**SHORT PROBLEM:** Rewrite the lines below as a numbered list, leaving out any blank lines.

## begin

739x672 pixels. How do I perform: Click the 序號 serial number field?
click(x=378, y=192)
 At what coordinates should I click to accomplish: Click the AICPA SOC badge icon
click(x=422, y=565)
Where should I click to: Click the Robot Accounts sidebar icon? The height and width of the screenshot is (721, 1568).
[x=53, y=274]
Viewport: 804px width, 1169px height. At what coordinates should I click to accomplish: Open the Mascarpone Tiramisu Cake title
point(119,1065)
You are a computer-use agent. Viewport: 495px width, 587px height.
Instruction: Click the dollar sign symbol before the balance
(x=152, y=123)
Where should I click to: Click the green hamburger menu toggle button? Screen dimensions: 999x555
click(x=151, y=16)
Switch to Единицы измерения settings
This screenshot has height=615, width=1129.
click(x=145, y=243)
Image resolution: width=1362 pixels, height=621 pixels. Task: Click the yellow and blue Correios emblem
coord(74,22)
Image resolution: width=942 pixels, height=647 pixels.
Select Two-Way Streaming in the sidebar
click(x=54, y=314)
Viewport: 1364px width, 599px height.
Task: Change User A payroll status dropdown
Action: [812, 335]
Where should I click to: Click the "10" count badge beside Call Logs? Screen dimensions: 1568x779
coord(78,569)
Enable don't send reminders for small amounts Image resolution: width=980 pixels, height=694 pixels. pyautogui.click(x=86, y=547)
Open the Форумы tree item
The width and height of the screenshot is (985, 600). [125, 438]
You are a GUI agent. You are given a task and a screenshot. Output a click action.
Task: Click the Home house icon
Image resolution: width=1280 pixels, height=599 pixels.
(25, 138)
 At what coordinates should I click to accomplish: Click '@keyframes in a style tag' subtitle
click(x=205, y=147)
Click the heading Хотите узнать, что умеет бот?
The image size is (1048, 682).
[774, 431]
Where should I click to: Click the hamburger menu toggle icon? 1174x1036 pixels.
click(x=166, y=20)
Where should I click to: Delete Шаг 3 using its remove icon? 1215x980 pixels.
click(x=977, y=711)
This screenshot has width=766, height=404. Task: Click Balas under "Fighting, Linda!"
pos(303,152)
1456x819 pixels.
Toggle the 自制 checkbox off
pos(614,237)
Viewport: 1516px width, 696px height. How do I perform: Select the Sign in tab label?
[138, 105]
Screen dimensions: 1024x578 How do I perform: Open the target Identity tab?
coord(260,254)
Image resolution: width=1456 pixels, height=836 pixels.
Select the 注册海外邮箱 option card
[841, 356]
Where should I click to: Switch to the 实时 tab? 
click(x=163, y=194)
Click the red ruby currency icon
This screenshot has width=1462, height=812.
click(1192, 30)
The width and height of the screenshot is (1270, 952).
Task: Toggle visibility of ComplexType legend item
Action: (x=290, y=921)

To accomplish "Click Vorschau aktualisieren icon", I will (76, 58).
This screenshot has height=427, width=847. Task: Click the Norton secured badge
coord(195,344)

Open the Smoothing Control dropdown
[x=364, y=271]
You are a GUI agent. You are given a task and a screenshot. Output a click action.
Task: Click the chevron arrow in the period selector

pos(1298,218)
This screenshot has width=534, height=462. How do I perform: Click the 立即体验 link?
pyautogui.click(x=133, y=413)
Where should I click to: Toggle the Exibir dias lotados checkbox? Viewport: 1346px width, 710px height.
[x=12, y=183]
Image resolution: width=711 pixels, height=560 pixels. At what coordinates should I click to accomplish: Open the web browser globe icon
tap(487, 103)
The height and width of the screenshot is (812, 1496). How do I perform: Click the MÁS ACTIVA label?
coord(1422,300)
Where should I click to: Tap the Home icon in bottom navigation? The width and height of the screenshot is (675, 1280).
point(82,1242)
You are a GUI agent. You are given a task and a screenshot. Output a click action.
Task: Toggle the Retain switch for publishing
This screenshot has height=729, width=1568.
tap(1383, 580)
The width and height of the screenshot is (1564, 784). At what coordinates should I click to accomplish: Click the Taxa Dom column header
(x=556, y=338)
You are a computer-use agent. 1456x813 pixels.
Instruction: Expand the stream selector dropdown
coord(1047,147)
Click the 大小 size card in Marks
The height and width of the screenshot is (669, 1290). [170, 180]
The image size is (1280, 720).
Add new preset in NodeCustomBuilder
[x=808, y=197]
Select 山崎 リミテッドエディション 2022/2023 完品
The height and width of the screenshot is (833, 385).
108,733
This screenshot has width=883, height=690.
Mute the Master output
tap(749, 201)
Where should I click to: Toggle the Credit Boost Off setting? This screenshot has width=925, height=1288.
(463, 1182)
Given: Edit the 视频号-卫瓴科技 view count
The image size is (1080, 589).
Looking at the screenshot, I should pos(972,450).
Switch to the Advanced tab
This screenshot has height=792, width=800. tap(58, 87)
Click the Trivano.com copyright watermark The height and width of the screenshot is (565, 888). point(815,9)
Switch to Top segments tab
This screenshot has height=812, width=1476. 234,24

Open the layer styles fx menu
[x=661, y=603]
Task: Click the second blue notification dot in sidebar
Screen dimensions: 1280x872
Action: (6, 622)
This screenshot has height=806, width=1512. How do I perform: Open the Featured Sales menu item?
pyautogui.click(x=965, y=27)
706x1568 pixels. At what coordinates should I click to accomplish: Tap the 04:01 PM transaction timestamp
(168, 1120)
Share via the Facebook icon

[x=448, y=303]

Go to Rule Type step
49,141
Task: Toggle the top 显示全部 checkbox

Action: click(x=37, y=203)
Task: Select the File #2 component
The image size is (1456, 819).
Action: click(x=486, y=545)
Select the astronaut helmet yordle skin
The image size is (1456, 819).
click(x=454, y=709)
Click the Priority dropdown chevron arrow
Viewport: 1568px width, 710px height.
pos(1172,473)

## end

**SOLUTION TO THIS TASK:**
1. 739x672 pixels. How do I perform: Click the 序號 serial number field?
2. click(x=378, y=192)
3.  At what coordinates should I click to accomplish: Click the AICPA SOC badge icon
4. click(x=422, y=565)
5. Where should I click to: Click the Robot Accounts sidebar icon? The height and width of the screenshot is (721, 1568).
6. [x=53, y=274]
7. Viewport: 804px width, 1169px height. At what coordinates should I click to accomplish: Open the Mascarpone Tiramisu Cake title
8. point(119,1065)
9. You are a computer-use agent. Viewport: 495px width, 587px height.
10. Instruction: Click the dollar sign symbol before the balance
11. (x=152, y=123)
12. Where should I click to: Click the green hamburger menu toggle button? Screen dimensions: 999x555
13. click(x=151, y=16)
14. Switch to Единицы измерения settings
15. This screenshot has height=615, width=1129.
16. click(x=145, y=243)
17. Image resolution: width=1362 pixels, height=621 pixels. Task: Click the yellow and blue Correios emblem
18. coord(74,22)
19. Image resolution: width=942 pixels, height=647 pixels.
20. Select Two-Way Streaming in the sidebar
21. click(x=54, y=314)
22. Viewport: 1364px width, 599px height.
23. Task: Change User A payroll status dropdown
24. Action: [812, 335]
25. Where should I click to: Click the "10" count badge beside Call Logs? Screen dimensions: 1568x779
26. coord(78,569)
27. Enable don't send reminders for small amounts Image resolution: width=980 pixels, height=694 pixels. pyautogui.click(x=86, y=547)
28. Open the Форумы tree item
29. The width and height of the screenshot is (985, 600). [125, 438]
30. You are a GUI agent. You are given a task and a screenshot. Output a click action.
31. Task: Click the Home house icon
32. Image resolution: width=1280 pixels, height=599 pixels.
33. (25, 138)
34.  At what coordinates should I click to accomplish: Click '@keyframes in a style tag' subtitle
35. click(x=205, y=147)
36. Click the heading Хотите узнать, что умеет бот?
37. The image size is (1048, 682).
38. [774, 431]
39. Where should I click to: Click the hamburger menu toggle icon? 1174x1036 pixels.
40. click(x=166, y=20)
41. Where should I click to: Delete Шаг 3 using its remove icon? 1215x980 pixels.
42. click(x=977, y=711)
43. This screenshot has width=766, height=404. Task: Click Balas under "Fighting, Linda!"
44. pos(303,152)
45. 1456x819 pixels.
46. Toggle the 自制 checkbox off
47. pos(614,237)
48. Viewport: 1516px width, 696px height. How do I perform: Select the Sign in tab label?
49. [138, 105]
50. Screen dimensions: 1024x578 How do I perform: Open the target Identity tab?
51. coord(260,254)
52. Image resolution: width=1456 pixels, height=836 pixels.
53. Select the 注册海外邮箱 option card
54. [841, 356]
55. Where should I click to: Switch to the 实时 tab? 
56. click(x=163, y=194)
57. Click the red ruby currency icon
58. This screenshot has width=1462, height=812.
59. click(1192, 30)
60. The width and height of the screenshot is (1270, 952).
61. Task: Toggle visibility of ComplexType legend item
62. Action: (x=290, y=921)
63. To accomplish "Click Vorschau aktualisieren icon", I will (76, 58).
64. This screenshot has height=427, width=847. Task: Click the Norton secured badge
65. coord(195,344)
66. Open the Smoothing Control dropdown
67. [x=364, y=271]
68. You are a GUI agent. You are given a task and a screenshot. Output a click action.
69. Task: Click the chevron arrow in the period selector
70. pos(1298,218)
71. This screenshot has width=534, height=462. How do I perform: Click the 立即体验 link?
72. pyautogui.click(x=133, y=413)
73. Where should I click to: Toggle the Exibir dias lotados checkbox? Viewport: 1346px width, 710px height.
74. [x=12, y=183]
75. Image resolution: width=711 pixels, height=560 pixels. At what coordinates should I click to accomplish: Open the web browser globe icon
76. tap(487, 103)
77. The height and width of the screenshot is (812, 1496). How do I perform: Click the MÁS ACTIVA label?
78. coord(1422,300)
79. Where should I click to: Tap the Home icon in bottom navigation? The width and height of the screenshot is (675, 1280).
80. point(82,1242)
81. You are a GUI agent. You are given a task and a screenshot. Output a click action.
82. Task: Toggle the Retain switch for publishing
83. This screenshot has height=729, width=1568.
84. tap(1383, 580)
85. The width and height of the screenshot is (1564, 784). At what coordinates should I click to accomplish: Click the Taxa Dom column header
86. (x=556, y=338)
87. You are a computer-use agent. 1456x813 pixels.
88. Instruction: Expand the stream selector dropdown
89. coord(1047,147)
90. Click the 大小 size card in Marks
91. The height and width of the screenshot is (669, 1290). [170, 180]
92. The image size is (1280, 720).
93. Add new preset in NodeCustomBuilder
94. [x=808, y=197]
95. Select 山崎 リミテッドエディション 2022/2023 完品
96. The height and width of the screenshot is (833, 385).
97. 108,733
98. This screenshot has width=883, height=690.
99. Mute the Master output
100. tap(749, 201)
101. Where should I click to: Toggle the Credit Boost Off setting? This screenshot has width=925, height=1288.
102. (463, 1182)
103. Given: Edit the 视频号-卫瓴科技 view count
104. The image size is (1080, 589).
105. Looking at the screenshot, I should pos(972,450).
106. Switch to the Advanced tab
107. This screenshot has height=792, width=800. tap(58, 87)
108. Click the Trivano.com copyright watermark The height and width of the screenshot is (565, 888). point(815,9)
109. Switch to Top segments tab
110. This screenshot has height=812, width=1476. 234,24
111. Open the layer styles fx menu
112. [x=661, y=603]
113. Task: Click the second blue notification dot in sidebar
114. Screen dimensions: 1280x872
115. Action: (6, 622)
116. This screenshot has height=806, width=1512. How do I perform: Open the Featured Sales menu item?
117. pyautogui.click(x=965, y=27)
118. 706x1568 pixels. At what coordinates should I click to accomplish: Tap the 04:01 PM transaction timestamp
119. (168, 1120)
120. Share via the Facebook icon
121. [x=448, y=303]
122. Go to Rule Type step
123. 49,141
124. Task: Toggle the top 显示全部 checkbox
125. Action: click(x=37, y=203)
126. Task: Select the File #2 component
127. The image size is (1456, 819).
128. Action: click(x=486, y=545)
129. Select the astronaut helmet yordle skin
130. The image size is (1456, 819).
131. click(x=454, y=709)
132. Click the Priority dropdown chevron arrow
133. Viewport: 1568px width, 710px height.
134. pos(1172,473)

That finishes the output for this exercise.